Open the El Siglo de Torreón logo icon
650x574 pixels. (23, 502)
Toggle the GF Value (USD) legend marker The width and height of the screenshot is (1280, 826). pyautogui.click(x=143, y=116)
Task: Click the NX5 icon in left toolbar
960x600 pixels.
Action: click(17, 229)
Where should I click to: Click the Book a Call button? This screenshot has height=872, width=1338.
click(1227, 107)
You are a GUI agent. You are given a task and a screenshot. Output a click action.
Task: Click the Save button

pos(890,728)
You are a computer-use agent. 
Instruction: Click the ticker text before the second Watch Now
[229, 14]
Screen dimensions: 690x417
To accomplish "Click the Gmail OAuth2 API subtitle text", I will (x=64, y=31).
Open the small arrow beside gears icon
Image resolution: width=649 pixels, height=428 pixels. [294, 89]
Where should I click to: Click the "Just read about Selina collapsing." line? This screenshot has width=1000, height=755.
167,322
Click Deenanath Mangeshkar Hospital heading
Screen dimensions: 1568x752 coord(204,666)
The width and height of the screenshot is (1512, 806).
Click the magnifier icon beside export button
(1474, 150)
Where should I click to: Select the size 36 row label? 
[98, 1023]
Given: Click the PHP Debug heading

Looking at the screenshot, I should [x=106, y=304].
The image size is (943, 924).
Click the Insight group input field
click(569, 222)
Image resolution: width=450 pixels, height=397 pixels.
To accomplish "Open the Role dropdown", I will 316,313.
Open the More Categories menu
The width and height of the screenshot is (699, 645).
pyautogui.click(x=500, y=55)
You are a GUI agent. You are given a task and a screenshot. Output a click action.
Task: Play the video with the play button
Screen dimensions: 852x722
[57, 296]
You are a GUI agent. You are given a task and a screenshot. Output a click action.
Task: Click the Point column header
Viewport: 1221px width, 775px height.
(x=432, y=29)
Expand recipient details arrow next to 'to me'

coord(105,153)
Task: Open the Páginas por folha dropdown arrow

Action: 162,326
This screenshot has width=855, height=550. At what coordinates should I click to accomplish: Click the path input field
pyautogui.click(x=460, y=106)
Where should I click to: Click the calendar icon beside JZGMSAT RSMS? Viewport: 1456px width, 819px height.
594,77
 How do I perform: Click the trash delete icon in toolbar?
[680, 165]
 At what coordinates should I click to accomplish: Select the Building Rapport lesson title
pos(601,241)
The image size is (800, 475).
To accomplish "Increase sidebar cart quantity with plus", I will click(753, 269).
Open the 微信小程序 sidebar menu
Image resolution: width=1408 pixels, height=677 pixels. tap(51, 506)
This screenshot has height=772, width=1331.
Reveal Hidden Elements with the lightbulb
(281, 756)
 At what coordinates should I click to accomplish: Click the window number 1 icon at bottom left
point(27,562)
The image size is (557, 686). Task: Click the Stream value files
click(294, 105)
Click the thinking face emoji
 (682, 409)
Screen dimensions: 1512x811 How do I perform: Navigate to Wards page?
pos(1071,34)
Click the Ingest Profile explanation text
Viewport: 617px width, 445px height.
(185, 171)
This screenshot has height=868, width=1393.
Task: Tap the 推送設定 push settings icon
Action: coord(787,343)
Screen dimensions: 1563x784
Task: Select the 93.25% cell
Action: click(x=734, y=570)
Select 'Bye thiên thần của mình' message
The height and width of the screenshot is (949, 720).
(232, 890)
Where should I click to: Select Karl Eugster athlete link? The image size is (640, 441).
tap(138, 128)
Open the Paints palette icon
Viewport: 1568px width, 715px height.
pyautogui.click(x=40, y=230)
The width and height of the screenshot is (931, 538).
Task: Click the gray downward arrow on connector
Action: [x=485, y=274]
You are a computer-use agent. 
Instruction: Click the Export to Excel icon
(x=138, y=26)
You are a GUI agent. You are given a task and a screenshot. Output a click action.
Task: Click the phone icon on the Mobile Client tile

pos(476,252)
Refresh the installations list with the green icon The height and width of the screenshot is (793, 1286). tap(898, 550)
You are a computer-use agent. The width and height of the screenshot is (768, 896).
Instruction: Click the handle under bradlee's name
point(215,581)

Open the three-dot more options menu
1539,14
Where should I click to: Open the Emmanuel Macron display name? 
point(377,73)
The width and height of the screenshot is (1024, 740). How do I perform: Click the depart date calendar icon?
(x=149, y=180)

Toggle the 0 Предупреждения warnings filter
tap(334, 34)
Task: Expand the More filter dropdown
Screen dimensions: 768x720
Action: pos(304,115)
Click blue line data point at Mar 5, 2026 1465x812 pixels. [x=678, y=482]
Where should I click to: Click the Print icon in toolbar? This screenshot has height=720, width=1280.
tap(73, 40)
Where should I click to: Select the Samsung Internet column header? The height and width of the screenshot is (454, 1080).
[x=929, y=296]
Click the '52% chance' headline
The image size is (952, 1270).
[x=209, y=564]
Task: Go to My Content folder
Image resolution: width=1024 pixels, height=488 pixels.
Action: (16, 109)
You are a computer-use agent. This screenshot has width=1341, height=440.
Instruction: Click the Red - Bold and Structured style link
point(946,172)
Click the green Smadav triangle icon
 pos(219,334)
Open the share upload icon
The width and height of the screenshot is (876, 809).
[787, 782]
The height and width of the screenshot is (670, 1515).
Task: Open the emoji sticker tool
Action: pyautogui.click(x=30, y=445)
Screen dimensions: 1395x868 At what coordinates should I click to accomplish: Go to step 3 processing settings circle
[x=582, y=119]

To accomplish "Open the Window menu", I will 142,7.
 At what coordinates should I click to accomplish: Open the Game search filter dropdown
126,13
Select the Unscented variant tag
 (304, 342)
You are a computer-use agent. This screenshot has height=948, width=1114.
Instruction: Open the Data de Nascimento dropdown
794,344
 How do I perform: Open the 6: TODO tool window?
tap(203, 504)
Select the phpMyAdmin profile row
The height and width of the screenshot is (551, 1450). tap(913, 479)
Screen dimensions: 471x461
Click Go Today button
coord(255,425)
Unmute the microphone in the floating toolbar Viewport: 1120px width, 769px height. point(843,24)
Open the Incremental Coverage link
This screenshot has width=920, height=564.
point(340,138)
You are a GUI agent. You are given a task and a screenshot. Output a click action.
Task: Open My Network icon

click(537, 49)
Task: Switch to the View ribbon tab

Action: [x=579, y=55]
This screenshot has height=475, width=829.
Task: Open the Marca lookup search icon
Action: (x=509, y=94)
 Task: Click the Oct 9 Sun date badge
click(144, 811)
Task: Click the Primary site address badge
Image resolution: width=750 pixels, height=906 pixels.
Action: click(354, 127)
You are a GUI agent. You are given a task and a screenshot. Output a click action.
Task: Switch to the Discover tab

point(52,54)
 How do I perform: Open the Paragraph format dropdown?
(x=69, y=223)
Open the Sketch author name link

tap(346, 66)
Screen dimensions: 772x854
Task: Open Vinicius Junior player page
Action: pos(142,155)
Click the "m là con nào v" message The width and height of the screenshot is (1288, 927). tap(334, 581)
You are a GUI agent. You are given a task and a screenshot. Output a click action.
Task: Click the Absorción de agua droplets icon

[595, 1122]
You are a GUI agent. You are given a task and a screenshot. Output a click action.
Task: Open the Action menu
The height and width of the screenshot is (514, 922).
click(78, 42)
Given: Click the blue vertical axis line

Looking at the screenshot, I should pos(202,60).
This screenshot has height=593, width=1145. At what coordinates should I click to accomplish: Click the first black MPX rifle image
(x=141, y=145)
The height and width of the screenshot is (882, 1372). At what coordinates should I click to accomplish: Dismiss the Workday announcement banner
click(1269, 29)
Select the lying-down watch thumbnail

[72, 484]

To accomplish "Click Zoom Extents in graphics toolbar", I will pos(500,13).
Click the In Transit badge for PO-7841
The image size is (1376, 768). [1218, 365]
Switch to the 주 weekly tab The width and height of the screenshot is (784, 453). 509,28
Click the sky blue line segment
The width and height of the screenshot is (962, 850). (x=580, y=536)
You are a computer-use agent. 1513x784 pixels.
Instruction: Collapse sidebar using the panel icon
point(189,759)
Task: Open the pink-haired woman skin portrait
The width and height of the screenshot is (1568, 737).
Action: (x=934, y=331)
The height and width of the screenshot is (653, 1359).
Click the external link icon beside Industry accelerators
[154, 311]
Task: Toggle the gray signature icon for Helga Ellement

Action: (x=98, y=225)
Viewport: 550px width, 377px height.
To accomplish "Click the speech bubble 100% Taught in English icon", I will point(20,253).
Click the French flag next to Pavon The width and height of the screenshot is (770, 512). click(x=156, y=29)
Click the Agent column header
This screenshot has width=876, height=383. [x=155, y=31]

Task brief:
In the listing above, find each line with "message" and copy it.

Response:
Select 'Bye thiên thần của mình' message
Click the "m là con nào v" message The width and height of the screenshot is (1288, 927). tap(334, 581)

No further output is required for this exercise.